§ **Stored data**:
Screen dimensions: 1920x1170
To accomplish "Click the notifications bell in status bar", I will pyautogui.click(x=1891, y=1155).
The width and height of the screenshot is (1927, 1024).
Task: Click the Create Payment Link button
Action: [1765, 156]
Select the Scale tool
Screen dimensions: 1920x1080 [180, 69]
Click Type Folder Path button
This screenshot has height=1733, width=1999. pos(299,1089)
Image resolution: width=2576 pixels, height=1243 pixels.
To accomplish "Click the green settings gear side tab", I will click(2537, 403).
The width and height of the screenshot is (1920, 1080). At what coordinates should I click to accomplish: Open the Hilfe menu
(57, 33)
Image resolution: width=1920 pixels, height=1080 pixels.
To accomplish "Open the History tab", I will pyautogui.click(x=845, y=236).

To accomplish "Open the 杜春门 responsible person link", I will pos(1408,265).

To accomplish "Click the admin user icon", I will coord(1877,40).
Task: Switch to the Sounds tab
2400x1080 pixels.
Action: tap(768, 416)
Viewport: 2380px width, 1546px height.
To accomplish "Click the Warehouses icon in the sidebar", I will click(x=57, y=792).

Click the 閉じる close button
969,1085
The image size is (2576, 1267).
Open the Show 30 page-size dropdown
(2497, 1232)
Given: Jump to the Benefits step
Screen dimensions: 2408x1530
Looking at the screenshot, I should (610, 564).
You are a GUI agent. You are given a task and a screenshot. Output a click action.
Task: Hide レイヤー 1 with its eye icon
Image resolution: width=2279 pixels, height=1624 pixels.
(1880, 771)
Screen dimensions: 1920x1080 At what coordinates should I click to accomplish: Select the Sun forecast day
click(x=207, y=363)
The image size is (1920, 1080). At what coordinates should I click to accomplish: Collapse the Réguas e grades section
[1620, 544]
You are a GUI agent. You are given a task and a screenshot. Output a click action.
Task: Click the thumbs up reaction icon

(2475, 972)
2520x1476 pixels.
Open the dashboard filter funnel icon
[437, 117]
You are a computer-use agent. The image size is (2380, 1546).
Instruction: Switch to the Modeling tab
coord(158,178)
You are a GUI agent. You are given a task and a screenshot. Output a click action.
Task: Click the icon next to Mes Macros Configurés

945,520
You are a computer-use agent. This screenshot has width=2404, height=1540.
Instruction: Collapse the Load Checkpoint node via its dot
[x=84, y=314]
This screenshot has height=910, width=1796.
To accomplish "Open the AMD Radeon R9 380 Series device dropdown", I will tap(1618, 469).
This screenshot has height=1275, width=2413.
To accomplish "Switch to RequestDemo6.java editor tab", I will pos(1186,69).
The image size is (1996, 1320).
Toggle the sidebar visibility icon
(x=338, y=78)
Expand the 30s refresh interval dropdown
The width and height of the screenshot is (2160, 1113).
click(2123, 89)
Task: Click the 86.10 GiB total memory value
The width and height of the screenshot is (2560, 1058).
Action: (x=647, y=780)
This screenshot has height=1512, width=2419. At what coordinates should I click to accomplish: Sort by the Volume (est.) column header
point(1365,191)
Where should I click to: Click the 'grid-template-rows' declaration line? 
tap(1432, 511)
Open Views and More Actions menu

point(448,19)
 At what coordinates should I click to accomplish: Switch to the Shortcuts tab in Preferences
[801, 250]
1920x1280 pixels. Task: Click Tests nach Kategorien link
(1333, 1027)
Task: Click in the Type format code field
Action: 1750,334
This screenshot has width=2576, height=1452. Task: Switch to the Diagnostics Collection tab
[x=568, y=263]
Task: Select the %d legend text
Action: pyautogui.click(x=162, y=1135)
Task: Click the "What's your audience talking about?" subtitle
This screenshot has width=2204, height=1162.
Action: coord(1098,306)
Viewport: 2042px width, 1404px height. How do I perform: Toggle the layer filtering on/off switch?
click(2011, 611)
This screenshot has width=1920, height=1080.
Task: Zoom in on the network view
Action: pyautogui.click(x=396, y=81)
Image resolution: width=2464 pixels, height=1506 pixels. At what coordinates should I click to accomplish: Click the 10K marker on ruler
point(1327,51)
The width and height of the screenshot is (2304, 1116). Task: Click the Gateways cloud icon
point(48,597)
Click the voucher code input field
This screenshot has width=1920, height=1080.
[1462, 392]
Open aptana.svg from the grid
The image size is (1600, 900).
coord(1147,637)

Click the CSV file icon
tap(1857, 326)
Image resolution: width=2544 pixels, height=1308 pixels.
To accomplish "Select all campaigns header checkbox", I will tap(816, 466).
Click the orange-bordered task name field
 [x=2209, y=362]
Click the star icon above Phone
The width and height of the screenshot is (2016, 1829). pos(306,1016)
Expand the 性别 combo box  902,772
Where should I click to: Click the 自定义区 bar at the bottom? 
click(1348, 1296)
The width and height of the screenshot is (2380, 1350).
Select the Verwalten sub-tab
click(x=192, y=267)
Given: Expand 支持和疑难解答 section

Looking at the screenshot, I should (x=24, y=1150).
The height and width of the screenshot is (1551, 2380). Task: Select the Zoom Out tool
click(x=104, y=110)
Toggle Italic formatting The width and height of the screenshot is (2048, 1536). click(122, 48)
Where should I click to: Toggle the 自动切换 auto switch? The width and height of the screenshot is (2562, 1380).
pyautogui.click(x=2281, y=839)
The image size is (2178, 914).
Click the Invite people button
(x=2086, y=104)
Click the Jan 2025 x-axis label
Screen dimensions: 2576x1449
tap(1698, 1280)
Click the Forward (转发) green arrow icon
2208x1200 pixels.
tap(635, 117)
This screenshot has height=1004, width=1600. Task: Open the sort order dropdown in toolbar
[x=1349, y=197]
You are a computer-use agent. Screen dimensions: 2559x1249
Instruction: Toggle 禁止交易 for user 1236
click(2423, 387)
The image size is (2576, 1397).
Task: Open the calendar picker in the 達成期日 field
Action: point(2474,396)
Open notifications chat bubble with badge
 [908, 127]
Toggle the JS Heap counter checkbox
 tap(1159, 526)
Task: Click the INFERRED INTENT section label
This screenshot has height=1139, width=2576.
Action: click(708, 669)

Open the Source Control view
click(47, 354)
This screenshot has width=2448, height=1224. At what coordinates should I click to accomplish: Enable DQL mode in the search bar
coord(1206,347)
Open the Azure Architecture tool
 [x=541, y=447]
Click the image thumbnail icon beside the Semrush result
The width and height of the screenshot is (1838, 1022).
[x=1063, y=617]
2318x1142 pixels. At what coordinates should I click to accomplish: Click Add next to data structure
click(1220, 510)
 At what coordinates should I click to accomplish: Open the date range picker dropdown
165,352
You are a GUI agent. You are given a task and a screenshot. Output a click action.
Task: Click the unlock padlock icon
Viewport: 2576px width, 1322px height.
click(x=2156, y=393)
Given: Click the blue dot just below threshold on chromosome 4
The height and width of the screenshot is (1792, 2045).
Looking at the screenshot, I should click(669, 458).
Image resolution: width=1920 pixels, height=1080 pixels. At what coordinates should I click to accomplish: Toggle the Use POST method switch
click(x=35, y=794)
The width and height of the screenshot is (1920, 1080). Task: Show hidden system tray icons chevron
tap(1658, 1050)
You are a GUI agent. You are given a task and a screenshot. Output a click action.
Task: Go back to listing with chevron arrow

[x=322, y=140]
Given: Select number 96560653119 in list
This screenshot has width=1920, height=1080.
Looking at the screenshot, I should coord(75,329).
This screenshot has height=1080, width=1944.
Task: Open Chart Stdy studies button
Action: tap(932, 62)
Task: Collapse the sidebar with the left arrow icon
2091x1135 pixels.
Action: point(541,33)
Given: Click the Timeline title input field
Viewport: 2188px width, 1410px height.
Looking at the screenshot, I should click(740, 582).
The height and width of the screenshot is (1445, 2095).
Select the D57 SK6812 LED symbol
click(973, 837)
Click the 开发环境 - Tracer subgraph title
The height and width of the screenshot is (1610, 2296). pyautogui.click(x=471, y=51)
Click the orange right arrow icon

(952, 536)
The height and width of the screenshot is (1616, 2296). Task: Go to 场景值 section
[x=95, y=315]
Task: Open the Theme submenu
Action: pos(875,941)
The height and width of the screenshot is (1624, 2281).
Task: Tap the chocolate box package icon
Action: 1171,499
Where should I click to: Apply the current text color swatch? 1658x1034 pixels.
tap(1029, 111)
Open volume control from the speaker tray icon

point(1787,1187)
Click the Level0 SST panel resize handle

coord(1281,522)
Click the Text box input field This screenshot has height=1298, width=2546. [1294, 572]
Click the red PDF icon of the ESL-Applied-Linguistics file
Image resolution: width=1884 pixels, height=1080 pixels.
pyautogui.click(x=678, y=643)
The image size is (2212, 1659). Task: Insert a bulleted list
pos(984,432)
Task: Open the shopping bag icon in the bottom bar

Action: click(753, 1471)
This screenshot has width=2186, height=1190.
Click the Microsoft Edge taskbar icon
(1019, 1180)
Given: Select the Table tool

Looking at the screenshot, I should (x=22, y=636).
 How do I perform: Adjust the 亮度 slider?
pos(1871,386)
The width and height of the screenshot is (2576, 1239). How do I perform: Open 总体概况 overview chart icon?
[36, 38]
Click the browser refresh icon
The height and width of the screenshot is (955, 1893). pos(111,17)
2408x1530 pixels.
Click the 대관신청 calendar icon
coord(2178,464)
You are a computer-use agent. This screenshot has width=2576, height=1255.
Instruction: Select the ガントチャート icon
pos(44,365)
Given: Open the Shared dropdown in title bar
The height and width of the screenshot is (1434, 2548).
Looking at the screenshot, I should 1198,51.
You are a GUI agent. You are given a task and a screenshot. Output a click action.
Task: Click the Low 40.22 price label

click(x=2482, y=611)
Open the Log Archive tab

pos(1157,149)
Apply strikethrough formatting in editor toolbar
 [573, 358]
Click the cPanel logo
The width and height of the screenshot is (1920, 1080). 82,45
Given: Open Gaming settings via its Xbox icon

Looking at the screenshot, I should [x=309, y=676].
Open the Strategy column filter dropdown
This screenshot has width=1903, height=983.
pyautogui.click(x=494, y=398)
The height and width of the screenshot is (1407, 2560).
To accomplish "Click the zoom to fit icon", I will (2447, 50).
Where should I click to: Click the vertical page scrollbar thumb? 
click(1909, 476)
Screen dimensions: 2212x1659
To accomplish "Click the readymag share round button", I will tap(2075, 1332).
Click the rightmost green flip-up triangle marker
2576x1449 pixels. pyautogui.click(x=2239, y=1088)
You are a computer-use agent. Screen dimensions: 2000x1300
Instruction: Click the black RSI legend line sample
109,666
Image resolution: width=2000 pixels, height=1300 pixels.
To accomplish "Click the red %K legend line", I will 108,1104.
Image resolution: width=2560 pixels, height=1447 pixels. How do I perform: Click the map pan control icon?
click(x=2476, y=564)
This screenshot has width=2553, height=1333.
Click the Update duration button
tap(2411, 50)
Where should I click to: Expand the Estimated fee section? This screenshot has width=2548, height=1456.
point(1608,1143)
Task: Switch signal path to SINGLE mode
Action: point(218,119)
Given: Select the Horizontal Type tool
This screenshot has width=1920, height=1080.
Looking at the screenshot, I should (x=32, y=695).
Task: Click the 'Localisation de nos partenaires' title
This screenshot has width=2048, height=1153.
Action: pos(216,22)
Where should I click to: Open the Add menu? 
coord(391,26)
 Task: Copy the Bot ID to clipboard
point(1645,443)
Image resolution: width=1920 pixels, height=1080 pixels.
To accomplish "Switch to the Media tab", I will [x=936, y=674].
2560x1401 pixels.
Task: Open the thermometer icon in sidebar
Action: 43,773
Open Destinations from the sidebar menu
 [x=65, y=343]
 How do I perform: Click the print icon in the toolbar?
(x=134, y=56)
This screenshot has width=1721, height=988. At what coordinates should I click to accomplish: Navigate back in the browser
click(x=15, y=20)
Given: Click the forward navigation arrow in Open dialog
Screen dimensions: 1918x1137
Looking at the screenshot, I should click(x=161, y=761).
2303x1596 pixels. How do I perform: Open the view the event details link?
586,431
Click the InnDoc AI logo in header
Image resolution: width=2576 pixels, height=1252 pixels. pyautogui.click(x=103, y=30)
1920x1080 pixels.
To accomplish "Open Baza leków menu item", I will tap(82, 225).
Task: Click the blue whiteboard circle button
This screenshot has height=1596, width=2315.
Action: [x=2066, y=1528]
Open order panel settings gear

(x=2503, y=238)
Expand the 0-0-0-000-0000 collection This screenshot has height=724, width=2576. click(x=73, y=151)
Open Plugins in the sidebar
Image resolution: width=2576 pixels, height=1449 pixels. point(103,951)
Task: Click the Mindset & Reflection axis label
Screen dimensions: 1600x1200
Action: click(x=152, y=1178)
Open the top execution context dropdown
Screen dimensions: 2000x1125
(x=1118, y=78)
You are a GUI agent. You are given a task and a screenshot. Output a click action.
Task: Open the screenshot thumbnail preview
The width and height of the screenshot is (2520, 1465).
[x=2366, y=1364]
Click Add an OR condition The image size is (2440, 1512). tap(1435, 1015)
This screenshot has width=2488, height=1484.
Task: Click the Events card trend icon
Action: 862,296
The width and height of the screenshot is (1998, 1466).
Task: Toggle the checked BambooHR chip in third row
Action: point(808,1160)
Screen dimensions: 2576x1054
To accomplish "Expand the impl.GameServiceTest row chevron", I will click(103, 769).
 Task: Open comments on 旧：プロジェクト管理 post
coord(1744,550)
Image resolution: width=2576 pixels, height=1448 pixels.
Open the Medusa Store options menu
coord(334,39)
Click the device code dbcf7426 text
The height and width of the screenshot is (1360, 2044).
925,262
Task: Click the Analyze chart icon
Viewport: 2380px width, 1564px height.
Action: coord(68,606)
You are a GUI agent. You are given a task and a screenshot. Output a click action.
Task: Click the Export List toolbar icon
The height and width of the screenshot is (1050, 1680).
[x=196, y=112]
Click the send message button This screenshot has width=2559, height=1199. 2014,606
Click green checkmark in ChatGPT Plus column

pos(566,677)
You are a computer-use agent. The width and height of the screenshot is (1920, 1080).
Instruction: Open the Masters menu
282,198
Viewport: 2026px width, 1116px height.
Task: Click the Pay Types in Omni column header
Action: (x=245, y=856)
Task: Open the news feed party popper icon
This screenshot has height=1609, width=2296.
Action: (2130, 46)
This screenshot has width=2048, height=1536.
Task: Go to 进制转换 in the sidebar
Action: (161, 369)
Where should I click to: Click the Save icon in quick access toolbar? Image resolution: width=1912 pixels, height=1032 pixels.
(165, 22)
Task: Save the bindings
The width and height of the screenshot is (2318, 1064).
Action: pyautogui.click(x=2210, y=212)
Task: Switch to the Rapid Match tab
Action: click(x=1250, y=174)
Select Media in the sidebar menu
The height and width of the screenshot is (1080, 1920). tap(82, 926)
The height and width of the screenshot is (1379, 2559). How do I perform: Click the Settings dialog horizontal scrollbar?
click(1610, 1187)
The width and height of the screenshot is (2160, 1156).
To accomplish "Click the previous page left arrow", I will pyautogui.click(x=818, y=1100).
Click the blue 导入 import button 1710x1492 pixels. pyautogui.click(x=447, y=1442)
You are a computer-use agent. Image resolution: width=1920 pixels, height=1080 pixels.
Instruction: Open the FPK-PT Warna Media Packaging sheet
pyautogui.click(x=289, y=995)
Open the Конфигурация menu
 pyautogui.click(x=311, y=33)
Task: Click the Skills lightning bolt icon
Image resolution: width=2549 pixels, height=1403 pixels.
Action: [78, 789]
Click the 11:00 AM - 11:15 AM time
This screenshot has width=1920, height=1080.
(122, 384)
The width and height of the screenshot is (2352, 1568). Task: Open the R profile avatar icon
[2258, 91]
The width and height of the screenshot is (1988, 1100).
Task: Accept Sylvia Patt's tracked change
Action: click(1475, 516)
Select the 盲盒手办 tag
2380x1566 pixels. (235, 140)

§ **What you are asked to do**: Using the material above, find each line that holds "left" and copy that line.

§ **Answer**:
Task: Collapse the sidebar with the left arrow icon
To accomplish "Click the previous page left arrow", I will pyautogui.click(x=818, y=1100).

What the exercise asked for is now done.